Jugement Tribunal judiciaire de Paris, 25 juin 2026, RG 24/011072
Les faits. La maison de ventes Sotheby’s France a mis aux enchères, le 10 décembre 2015, un tableau du peintre Mübin Orhon, adjugé 31 552 € (34 000 € frais compris) puis livré à l’acquéreur. La fille et héritière de l’artiste avait pourtant alerté à deux reprises : en 2011, en signalant le vol de toiles lui appartenant et en précisant que certaines portaient son prénom au dos ; puis le 4 décembre 2015, six jours avant la vente.
Le tableau vendu comportait précisément une dédicace à son prénom au verso, mention qui ne figurait pas dans la description de l’œuvre lors de la vente. Une plainte pour recel de vol s’était soldée par un non-lieu en 2021, l’existence d’un vol n’ayant pu être caractérisée avec certitude.
Les demandes. L’héritière de l’artiste, représentée par le cabinet, a assigné Sotheby’s France en responsabilité délictuelle (articles 1240 et 1241 du Code civil), invoquant la violation par l’opérateur de ventes volontaires de ses obligations déontologiques : défaut de contrôle de l’origine de l’œuvre et description non sincère. Elle sollicitait 50 000 € au titre de son préjudice matériel et 50 000 € au titre de son préjudice moral.
La défense adverse. Sotheby’s opposait, à titre principal, une fin de non-recevoir tirée de la prescription (article L. 321-17 du Code de commerce) et, au fond, contestait toute faute en s’appuyant sur l’ordonnance de non-lieu, le tableau n’ayant fait l’objet d’aucun signalement correspondant ni d’aucune plainte au moment de sa mise en vente.

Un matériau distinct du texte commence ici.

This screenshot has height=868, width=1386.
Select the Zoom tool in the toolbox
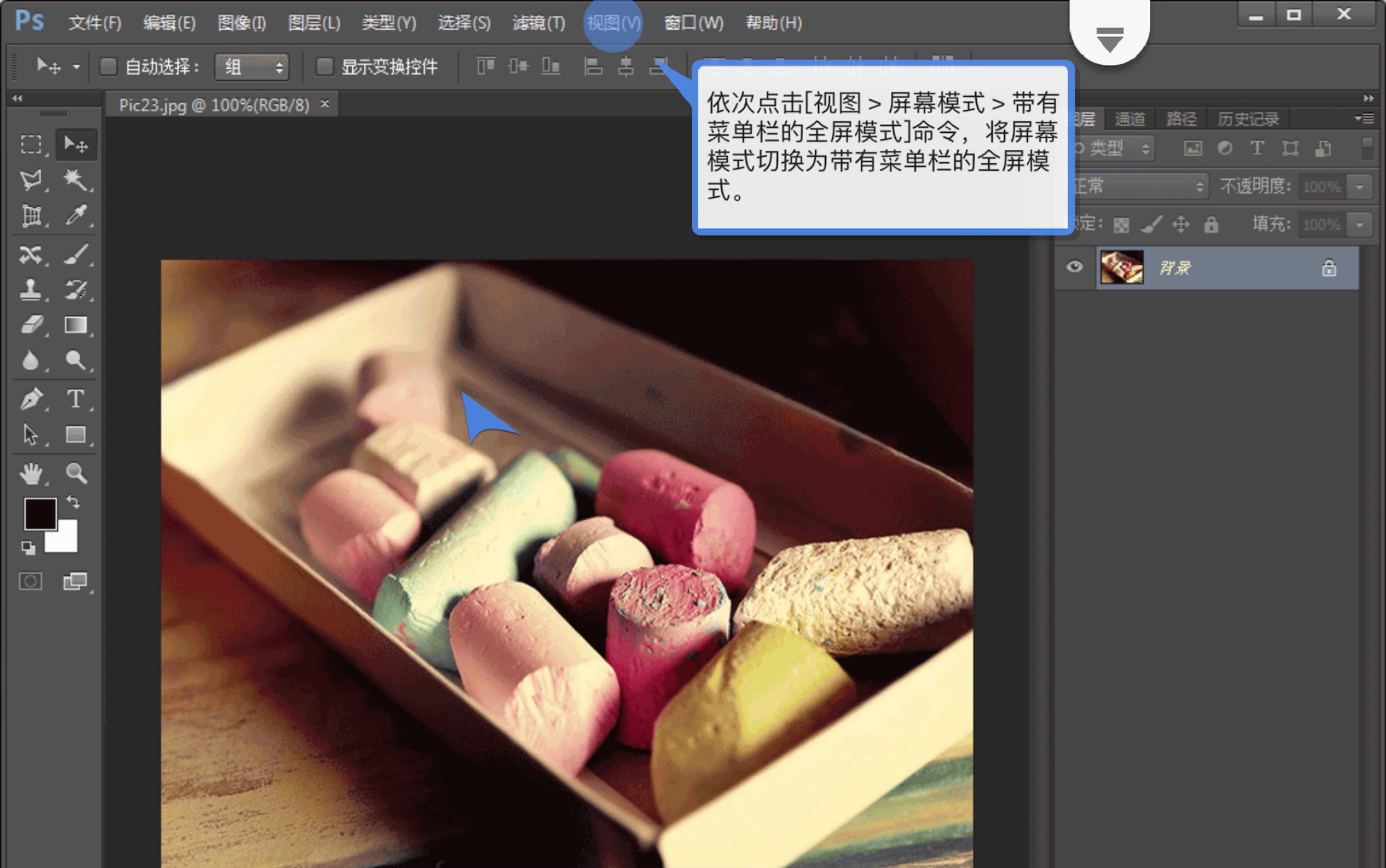pyautogui.click(x=76, y=472)
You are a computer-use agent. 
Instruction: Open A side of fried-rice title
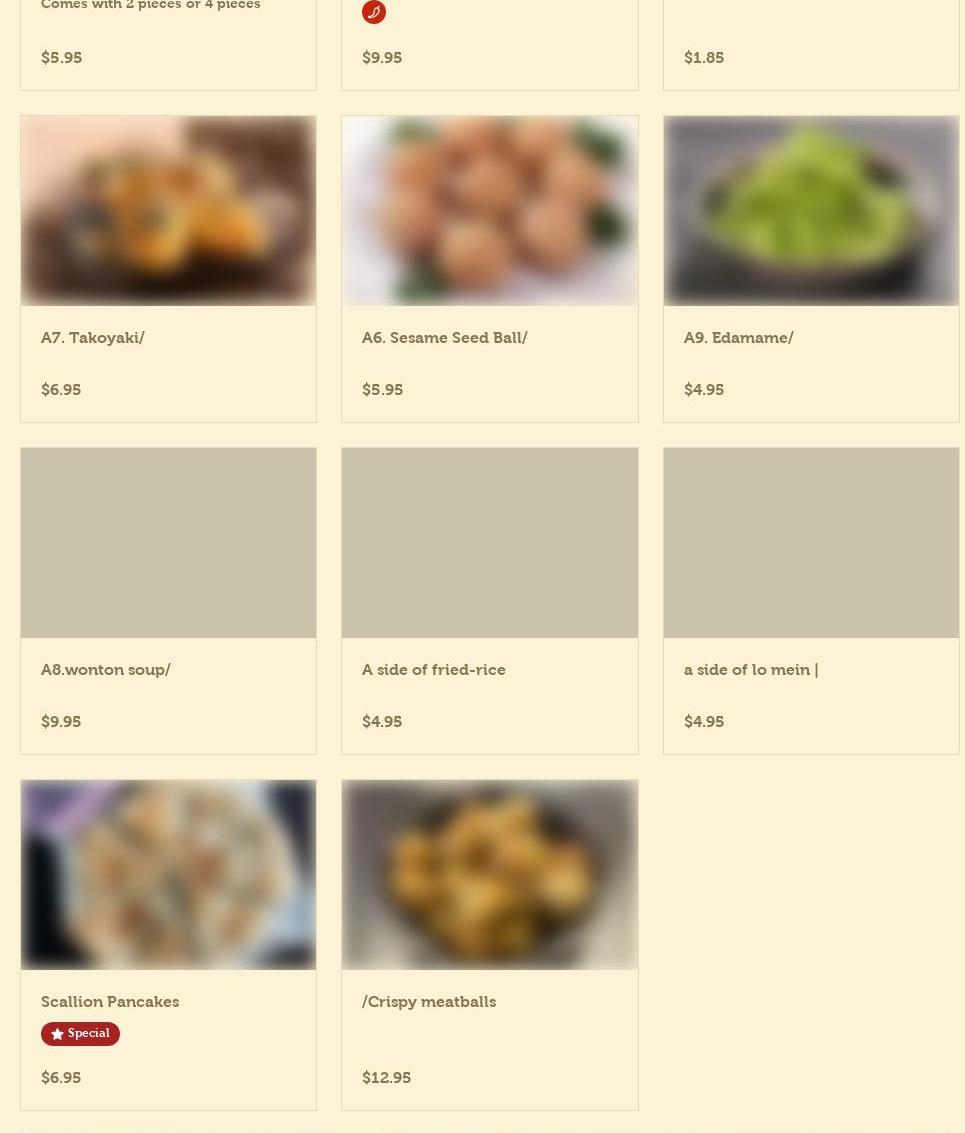click(x=434, y=670)
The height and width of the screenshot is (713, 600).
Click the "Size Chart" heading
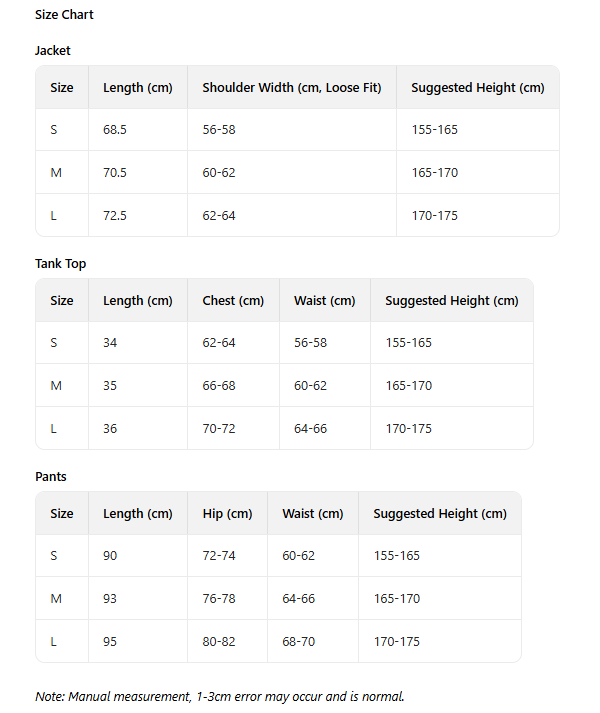[64, 15]
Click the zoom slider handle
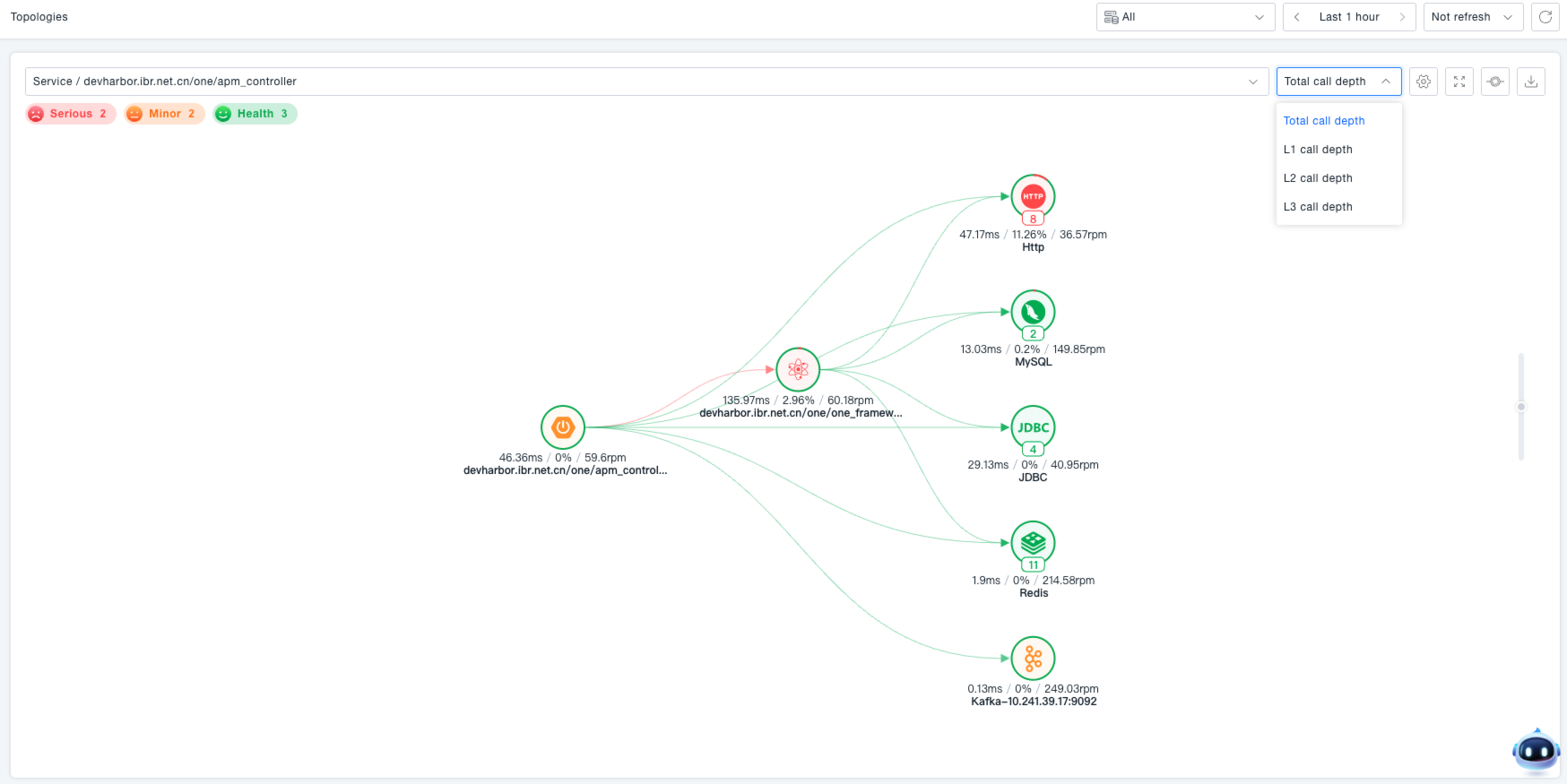This screenshot has width=1567, height=784. point(1520,407)
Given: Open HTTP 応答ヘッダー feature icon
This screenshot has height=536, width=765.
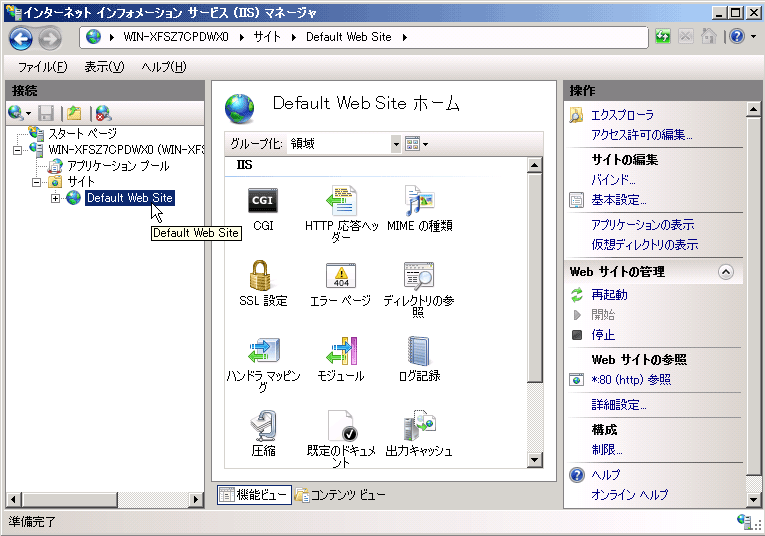Looking at the screenshot, I should (x=341, y=201).
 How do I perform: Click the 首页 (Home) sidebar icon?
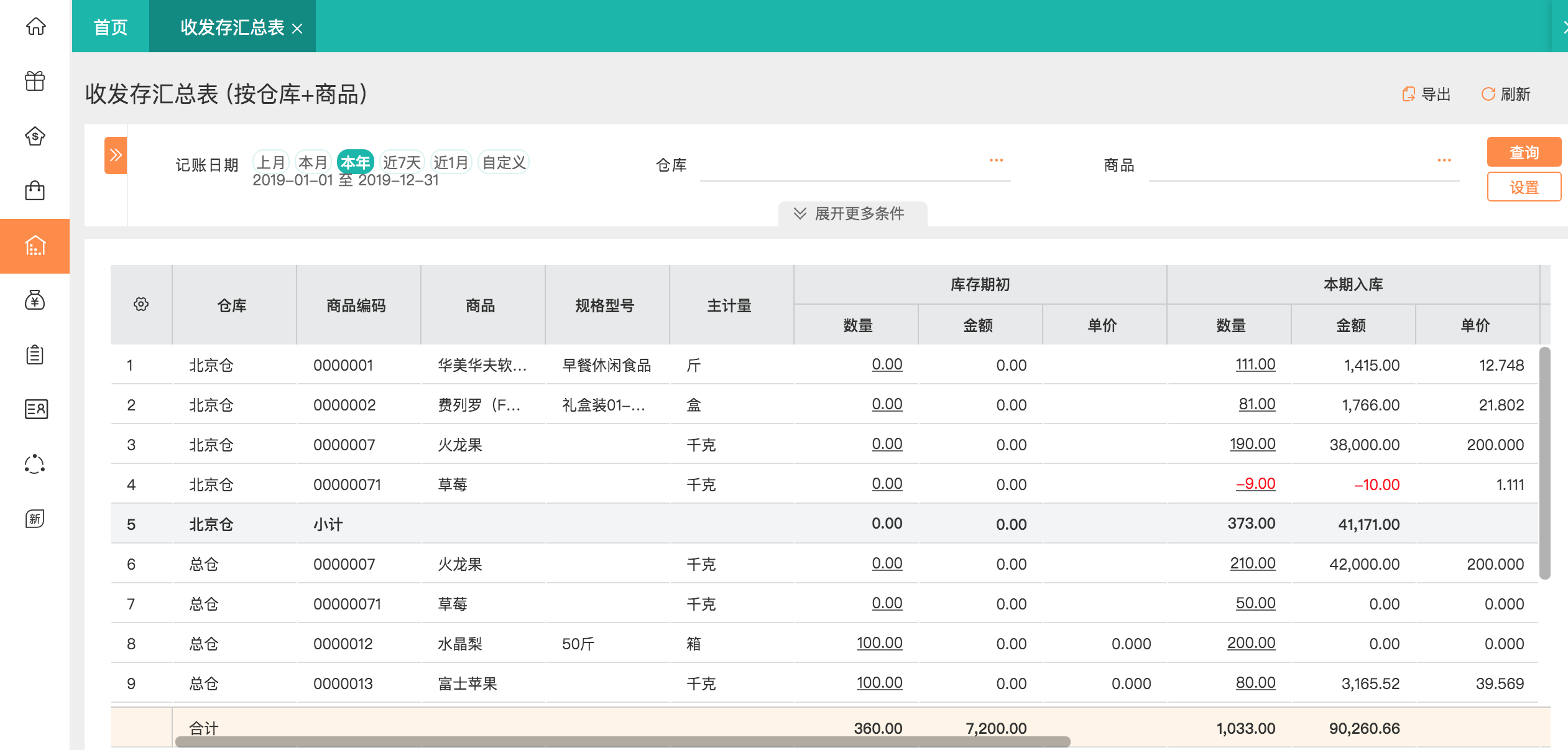click(35, 26)
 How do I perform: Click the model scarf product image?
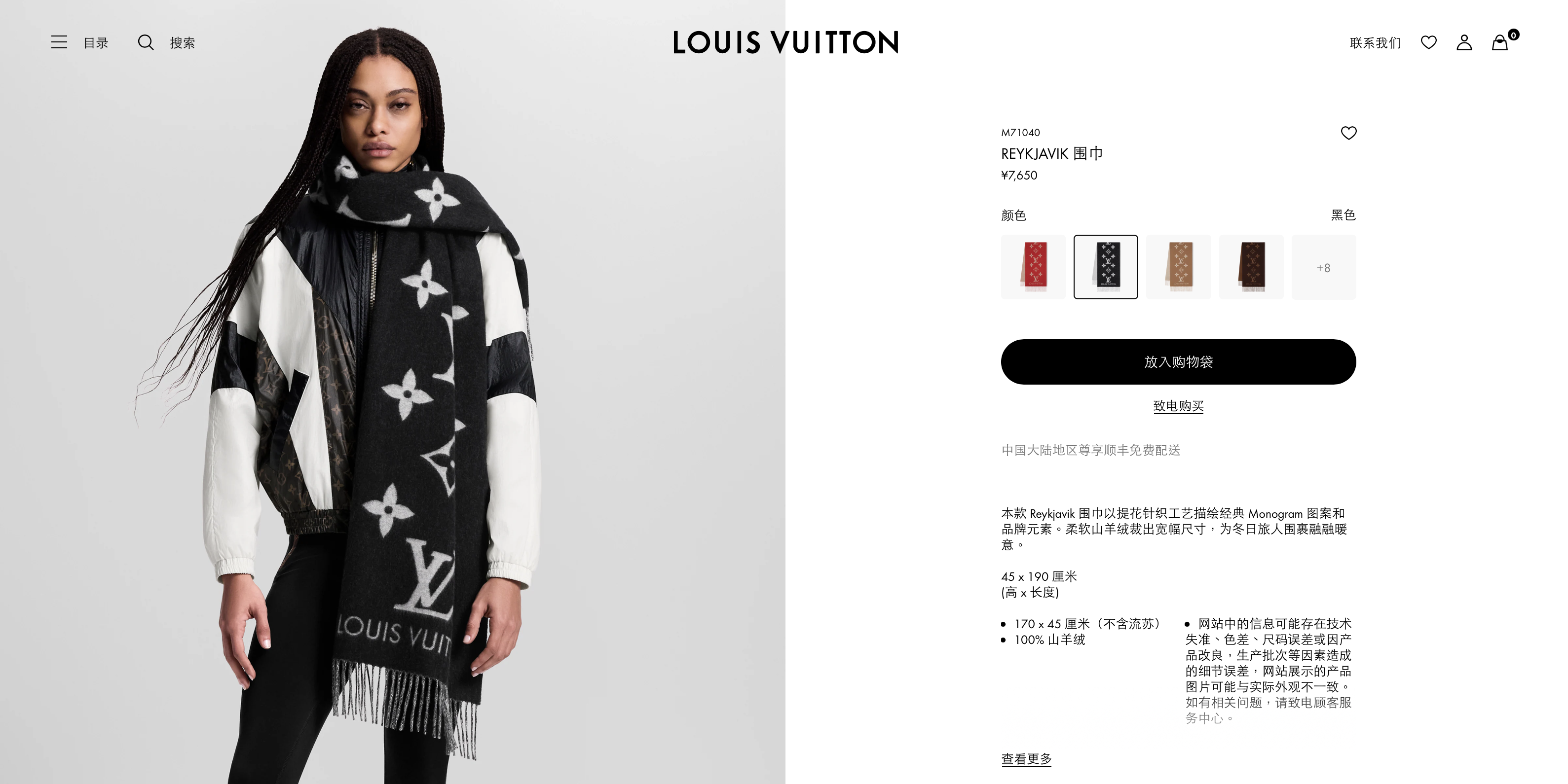(x=392, y=392)
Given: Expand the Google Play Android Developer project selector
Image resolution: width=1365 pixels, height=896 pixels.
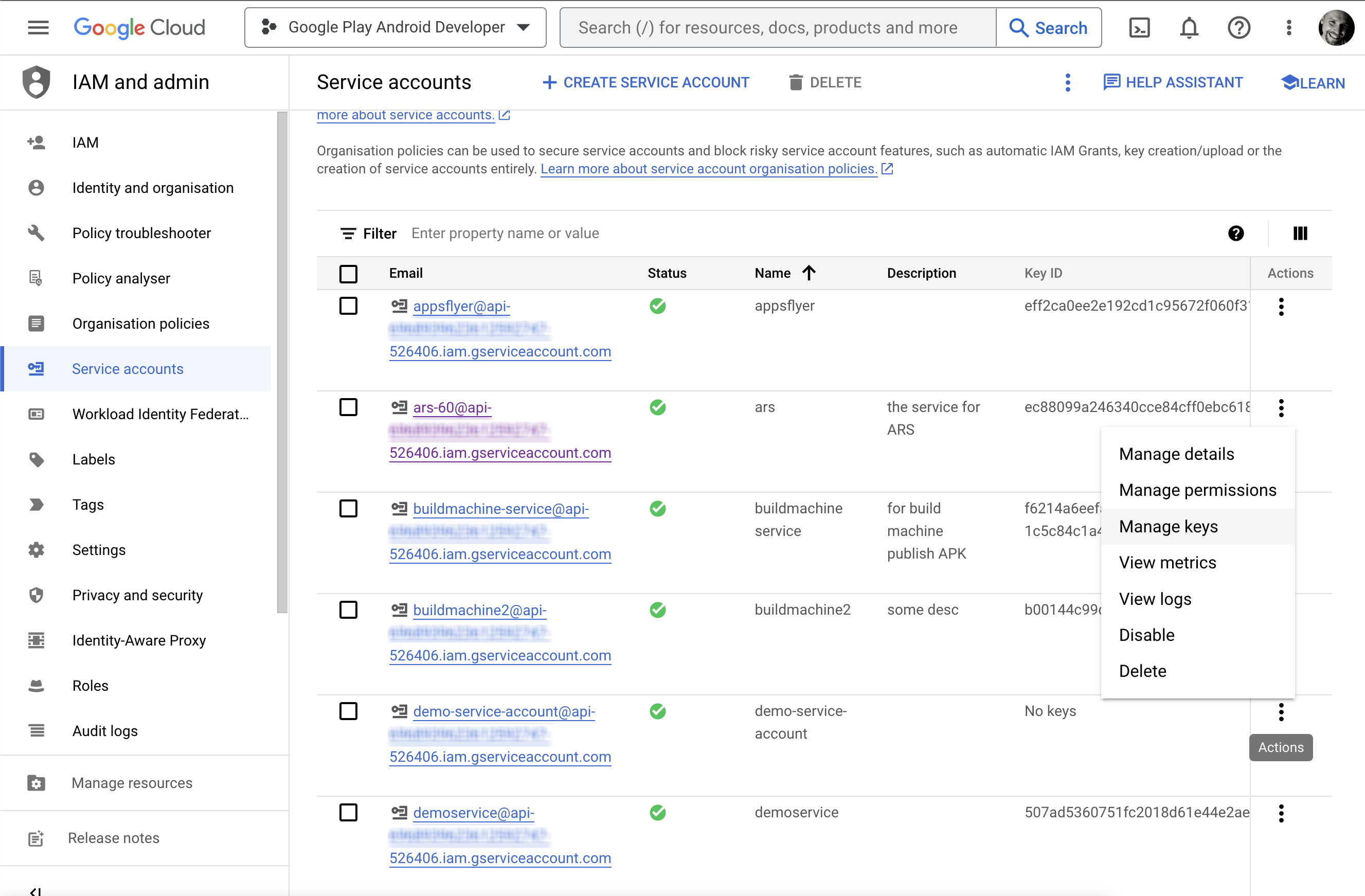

La décision. Sur la procédure, le tribunal se déclare incompétent pour examiner la fin de non-recevoir tirée de la prescription : celle-ci relevait de la compétence exclusive du juge de la mise en état (article 789 du CPC), que Sotheby’s n’avait pas saisi avant la clôture — l’action échappe ainsi au débat sur la prescription.
Au fond, le tribunal retient deux manquements de la maison de ventes à ses obligations déontologiques (recueil approuvé par l’arrêté du 21 février 2012) : le défaut de description sincère, exacte, précise et non équivoque de l’œuvre, faute de mention de la dédicace au verso ; et la mise en vente d’un objet à l’origine douteuse malgré les alertes reçues en 2011 et six jours avant la vente.
Le tribunal juge indifférent le non-lieu pénal, rendu faute de certitude sur les circonstances de la disparition des toiles. Il retient que la vente a fait perdre à la demanderesse une chance, évaluée à 50 %, d’obtenir gain de cause dans une action en revendication de propriété, et condamne Sotheby’s France à lui verser 15 776 € en réparation de son préjudice financier, 500 € au titre du préjudice moral et 3 000 € sur le fondement de l’article 700 du CPC, outre les dépens. L’exécution provisoire est de droit.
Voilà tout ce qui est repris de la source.